Well, the University followed up with these students after they had graduated from law school, when achievement really begins, in the real world. After a thorough study that included both personal success and community contributions they found no significant discrepancies between the higher scoring white students and the lower scoring minority students. They were all qualified to be lawyers. There was no “achievement gap” consistent with the testing gaps.
The law students all met the threshold of being able to achieve as lawyers, regardless of the testing gap. But that testing gap was used primarily to exclude minority students. Our testing culture wrongly assumes that the higher you score, the better you’ll achieve. In fact, as Malcolm Gladwell points out, beyond a certain point it is those other skills, that are not counted or valued by standardized testing that matter in actually achieving beyond school. Our assumptions about standardized testing are wrong and have been used to exclude minority students to a much greater level than to bring about equity.
To break the existing patterns of “achievement”, we must not embrace the very system of methods that have created and strengthened these patterns. But we have. We’ve accepted the narrowed scope of success and teaching methods, when the opposite was required. We should broaden our methods of teaching and look to new, culturally appropriate forms of assessment. As our student population diversified, we’ve stood by while our schools narrowed the teaching methods and standardized the assessments. That’s not a logical response as we find ourselves responsible for educating young people from a broadening range of cultures.

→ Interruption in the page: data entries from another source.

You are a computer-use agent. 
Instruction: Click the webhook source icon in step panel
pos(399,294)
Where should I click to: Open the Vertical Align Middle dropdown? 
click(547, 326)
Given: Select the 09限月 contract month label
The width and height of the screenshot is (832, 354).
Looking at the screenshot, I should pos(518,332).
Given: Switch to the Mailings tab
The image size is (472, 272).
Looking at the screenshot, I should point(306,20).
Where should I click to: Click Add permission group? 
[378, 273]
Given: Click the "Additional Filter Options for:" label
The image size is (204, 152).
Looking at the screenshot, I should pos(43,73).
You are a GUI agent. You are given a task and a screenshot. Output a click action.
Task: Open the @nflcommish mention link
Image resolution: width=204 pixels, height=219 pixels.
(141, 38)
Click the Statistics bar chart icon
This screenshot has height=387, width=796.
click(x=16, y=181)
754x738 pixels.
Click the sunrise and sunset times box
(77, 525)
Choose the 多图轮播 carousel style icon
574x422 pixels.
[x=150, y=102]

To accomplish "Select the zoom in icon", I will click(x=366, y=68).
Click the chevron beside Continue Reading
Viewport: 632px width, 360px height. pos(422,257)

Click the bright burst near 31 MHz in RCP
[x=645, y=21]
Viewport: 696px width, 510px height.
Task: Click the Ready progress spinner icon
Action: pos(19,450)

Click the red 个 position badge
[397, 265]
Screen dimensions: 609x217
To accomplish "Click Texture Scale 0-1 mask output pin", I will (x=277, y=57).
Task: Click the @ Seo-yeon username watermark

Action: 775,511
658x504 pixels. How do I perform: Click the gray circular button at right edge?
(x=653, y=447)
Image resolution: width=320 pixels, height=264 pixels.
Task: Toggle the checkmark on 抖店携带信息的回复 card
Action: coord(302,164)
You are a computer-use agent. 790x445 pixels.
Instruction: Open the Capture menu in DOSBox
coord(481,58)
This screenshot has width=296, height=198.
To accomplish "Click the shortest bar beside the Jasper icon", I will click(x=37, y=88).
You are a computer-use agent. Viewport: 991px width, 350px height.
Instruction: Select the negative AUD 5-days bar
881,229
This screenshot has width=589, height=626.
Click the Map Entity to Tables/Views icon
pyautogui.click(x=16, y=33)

We need to identify, recognize, and take-up innovative ways to teach culturally and economically divergent students and demand that our schools assess success in a broader manner than we currently do. We responded to high drop out rates, and gaps caused by a system heavily reliant on family resources, by making school more rigid in the name of equity. Why are we surprised the results haven’t changed? Why are we surprised kids still don’t see their hopes and dreams in our schools and continue to drop out. Is standardization the best way to approach the issue of greater inclusion? Nope. It’s proven not to be.